Every line in the entries where "graph" is found should be copied.

··· Records provided

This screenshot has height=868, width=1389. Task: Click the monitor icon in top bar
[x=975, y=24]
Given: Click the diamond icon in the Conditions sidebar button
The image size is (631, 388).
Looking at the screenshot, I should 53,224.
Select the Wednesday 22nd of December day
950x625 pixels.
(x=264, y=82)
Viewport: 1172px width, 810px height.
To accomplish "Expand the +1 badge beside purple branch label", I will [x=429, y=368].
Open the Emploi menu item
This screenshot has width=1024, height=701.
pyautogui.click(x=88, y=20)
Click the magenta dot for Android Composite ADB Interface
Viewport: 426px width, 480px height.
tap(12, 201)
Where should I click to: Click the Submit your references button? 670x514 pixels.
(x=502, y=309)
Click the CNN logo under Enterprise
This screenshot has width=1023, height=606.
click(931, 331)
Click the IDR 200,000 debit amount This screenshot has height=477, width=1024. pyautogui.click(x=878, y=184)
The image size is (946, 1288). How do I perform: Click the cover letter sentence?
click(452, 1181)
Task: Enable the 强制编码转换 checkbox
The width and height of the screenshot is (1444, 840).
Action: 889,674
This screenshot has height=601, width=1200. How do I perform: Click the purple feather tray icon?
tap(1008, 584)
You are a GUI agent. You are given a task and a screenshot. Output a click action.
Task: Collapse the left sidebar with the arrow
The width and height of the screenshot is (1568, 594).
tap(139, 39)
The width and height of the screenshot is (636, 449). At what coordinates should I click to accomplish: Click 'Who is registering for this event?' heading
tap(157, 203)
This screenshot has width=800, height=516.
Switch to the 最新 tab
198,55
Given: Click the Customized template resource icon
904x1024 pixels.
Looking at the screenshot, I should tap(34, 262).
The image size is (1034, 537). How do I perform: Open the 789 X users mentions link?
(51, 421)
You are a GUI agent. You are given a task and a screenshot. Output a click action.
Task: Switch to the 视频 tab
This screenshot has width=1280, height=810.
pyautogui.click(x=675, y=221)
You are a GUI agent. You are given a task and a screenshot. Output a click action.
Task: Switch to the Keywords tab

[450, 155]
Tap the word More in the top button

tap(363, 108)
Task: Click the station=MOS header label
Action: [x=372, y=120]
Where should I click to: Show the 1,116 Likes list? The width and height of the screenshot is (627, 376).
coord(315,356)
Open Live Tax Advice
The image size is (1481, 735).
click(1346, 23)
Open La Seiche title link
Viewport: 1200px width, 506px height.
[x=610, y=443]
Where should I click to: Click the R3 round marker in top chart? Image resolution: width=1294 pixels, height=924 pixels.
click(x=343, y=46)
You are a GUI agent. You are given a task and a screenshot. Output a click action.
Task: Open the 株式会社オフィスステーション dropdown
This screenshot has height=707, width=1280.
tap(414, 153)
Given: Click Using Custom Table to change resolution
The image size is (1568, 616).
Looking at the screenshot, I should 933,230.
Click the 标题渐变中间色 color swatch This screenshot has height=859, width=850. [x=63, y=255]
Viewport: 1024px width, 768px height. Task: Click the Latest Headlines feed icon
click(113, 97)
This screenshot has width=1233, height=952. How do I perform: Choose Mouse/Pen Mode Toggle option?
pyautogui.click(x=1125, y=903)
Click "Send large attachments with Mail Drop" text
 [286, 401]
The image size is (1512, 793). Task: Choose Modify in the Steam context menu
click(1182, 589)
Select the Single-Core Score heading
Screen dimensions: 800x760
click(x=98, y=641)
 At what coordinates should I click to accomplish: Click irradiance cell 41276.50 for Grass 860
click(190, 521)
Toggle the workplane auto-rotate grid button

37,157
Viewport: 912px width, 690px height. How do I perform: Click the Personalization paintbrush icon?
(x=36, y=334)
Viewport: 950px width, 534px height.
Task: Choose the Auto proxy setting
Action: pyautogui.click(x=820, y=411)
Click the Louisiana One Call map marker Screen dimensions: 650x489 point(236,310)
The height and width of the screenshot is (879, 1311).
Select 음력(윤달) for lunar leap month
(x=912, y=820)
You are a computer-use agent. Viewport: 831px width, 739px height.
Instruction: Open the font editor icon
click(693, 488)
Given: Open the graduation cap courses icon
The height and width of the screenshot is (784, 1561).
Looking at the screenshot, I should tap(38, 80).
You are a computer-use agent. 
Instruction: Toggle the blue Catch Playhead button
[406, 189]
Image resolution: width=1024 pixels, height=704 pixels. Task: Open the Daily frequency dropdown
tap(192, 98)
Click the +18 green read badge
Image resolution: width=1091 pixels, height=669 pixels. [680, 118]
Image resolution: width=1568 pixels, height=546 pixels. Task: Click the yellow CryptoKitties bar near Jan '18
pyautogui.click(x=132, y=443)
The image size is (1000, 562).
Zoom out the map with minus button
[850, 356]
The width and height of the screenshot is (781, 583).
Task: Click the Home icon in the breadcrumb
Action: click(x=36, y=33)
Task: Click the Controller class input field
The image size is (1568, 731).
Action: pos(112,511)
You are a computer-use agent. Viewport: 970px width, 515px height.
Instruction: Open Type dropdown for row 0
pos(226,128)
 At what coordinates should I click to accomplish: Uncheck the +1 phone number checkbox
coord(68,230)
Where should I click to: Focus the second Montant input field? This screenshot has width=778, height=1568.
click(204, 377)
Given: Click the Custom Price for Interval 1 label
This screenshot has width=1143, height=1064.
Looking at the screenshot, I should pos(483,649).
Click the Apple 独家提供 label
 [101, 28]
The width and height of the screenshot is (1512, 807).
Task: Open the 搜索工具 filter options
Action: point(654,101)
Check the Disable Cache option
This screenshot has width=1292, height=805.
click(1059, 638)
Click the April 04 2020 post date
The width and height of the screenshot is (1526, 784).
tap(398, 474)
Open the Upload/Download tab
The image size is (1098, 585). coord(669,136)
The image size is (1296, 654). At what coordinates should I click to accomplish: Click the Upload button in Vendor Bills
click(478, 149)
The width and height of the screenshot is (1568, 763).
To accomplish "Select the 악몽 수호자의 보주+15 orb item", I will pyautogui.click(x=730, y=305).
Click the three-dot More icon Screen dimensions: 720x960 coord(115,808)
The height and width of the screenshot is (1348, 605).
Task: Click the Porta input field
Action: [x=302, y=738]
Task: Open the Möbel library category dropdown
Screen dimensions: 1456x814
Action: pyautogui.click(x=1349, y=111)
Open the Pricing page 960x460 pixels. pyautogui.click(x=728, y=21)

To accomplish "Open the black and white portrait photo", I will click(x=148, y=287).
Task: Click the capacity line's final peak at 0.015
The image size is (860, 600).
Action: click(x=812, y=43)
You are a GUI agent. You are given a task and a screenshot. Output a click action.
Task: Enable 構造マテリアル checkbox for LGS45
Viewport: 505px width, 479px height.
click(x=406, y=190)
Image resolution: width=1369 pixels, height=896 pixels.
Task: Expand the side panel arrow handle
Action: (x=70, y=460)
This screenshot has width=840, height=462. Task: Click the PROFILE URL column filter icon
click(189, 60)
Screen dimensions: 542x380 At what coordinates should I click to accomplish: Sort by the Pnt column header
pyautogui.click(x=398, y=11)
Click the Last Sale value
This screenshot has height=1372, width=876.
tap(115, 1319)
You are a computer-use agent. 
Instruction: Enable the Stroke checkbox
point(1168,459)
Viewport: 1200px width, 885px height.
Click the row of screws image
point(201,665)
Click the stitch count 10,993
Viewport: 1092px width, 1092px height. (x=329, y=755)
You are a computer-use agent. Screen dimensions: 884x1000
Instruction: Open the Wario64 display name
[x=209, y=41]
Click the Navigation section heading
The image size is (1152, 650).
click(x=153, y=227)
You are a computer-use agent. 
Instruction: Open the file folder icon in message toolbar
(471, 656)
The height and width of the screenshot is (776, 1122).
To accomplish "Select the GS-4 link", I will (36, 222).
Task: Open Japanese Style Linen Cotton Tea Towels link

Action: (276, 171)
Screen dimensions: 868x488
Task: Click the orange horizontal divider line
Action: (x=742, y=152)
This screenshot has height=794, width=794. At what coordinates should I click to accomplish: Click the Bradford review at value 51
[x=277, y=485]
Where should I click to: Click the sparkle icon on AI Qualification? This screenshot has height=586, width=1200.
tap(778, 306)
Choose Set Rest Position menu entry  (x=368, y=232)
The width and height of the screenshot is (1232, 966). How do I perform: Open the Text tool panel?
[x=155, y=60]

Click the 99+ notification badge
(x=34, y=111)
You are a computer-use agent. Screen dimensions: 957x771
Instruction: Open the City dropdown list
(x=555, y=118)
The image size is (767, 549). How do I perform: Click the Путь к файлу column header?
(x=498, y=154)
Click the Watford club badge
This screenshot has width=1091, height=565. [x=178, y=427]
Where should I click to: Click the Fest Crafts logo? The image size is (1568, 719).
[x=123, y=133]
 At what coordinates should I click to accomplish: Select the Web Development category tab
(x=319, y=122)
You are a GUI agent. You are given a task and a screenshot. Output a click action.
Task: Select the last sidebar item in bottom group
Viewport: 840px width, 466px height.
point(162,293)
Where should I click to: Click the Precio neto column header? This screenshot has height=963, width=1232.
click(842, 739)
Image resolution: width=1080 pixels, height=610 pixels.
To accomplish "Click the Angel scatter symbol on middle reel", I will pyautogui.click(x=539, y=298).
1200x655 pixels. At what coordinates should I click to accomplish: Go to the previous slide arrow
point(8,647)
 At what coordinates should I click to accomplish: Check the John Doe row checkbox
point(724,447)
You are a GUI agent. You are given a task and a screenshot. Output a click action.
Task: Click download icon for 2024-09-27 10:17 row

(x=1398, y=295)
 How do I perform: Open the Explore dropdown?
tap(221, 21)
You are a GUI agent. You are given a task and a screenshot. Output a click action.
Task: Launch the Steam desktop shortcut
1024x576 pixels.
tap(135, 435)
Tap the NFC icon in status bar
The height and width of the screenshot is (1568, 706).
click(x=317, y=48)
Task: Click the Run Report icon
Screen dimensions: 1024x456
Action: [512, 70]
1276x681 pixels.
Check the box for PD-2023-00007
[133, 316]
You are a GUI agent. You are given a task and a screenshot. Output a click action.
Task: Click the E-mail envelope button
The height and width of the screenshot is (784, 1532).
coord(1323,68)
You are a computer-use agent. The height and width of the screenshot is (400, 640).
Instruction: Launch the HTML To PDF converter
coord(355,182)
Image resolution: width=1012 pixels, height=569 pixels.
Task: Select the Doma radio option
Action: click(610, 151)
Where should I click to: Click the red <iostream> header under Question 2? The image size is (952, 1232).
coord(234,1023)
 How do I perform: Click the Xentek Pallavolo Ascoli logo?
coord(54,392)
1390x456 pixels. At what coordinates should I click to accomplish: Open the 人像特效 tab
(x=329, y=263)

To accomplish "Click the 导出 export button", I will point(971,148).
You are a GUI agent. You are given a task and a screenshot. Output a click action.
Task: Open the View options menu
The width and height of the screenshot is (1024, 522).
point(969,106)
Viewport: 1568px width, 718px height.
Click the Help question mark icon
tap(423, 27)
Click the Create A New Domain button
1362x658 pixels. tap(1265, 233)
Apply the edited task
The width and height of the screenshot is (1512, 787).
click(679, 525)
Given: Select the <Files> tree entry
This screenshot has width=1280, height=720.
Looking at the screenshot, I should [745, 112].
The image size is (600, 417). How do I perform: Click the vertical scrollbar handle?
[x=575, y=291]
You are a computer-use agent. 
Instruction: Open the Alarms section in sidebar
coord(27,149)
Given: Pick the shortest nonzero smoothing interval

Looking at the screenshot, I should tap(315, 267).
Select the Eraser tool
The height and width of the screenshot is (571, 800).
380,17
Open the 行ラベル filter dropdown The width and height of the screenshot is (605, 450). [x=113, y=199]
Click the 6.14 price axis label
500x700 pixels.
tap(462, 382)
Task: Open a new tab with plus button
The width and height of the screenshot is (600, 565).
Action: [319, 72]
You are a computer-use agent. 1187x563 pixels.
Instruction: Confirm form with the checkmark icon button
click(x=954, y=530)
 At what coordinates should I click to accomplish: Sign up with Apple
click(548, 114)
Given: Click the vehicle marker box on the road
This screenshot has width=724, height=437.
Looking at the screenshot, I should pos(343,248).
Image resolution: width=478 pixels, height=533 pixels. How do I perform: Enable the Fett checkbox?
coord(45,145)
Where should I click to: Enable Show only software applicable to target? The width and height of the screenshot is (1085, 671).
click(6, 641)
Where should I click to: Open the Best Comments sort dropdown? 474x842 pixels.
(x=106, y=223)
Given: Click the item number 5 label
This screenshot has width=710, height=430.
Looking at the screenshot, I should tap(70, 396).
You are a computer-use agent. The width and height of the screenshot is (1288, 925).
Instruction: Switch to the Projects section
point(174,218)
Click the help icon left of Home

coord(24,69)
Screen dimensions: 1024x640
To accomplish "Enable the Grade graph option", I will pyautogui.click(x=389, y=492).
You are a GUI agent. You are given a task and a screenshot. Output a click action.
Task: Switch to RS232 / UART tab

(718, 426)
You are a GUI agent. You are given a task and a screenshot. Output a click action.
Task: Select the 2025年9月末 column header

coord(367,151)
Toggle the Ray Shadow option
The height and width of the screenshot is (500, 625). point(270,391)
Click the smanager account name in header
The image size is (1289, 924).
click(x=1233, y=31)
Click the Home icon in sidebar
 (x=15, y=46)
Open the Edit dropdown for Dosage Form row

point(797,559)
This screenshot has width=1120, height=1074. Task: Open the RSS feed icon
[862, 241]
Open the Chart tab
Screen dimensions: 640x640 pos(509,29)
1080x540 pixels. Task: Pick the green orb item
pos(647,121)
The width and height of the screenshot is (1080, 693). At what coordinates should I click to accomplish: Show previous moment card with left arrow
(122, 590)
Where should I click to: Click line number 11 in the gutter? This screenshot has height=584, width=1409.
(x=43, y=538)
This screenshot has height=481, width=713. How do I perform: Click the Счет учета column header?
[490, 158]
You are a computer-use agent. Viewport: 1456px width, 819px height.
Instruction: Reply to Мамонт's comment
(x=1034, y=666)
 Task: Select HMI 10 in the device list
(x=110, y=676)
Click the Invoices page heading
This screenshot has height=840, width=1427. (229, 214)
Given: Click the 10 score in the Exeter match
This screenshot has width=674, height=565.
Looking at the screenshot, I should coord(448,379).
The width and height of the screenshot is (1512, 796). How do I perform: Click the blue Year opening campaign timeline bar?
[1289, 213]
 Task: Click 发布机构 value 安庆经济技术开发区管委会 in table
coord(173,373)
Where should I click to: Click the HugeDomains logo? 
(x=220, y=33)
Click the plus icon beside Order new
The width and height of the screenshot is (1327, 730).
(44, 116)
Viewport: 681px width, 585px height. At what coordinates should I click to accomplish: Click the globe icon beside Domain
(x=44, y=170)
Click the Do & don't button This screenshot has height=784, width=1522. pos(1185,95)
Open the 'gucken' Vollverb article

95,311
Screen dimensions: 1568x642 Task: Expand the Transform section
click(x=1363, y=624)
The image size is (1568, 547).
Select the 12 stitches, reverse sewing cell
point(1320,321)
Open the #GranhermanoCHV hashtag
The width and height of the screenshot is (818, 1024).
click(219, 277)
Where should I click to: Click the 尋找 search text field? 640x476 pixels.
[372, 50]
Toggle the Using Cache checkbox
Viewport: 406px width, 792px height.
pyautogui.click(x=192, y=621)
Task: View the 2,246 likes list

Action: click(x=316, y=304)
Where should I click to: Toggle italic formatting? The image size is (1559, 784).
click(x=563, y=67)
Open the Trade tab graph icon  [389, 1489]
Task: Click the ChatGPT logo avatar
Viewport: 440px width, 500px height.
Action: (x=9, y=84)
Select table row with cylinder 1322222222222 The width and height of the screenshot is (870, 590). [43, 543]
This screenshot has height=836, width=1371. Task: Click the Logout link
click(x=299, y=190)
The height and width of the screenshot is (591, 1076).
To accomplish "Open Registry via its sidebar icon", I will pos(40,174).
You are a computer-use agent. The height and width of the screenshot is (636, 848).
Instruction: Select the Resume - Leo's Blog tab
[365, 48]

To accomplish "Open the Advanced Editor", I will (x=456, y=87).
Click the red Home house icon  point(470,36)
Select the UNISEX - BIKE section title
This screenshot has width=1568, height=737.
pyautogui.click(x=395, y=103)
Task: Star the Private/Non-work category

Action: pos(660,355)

······

Response for this exercise:
To accomplish "Enable the Grade graph option", I will pyautogui.click(x=389, y=492).
Open the Trade tab graph icon  [389, 1489]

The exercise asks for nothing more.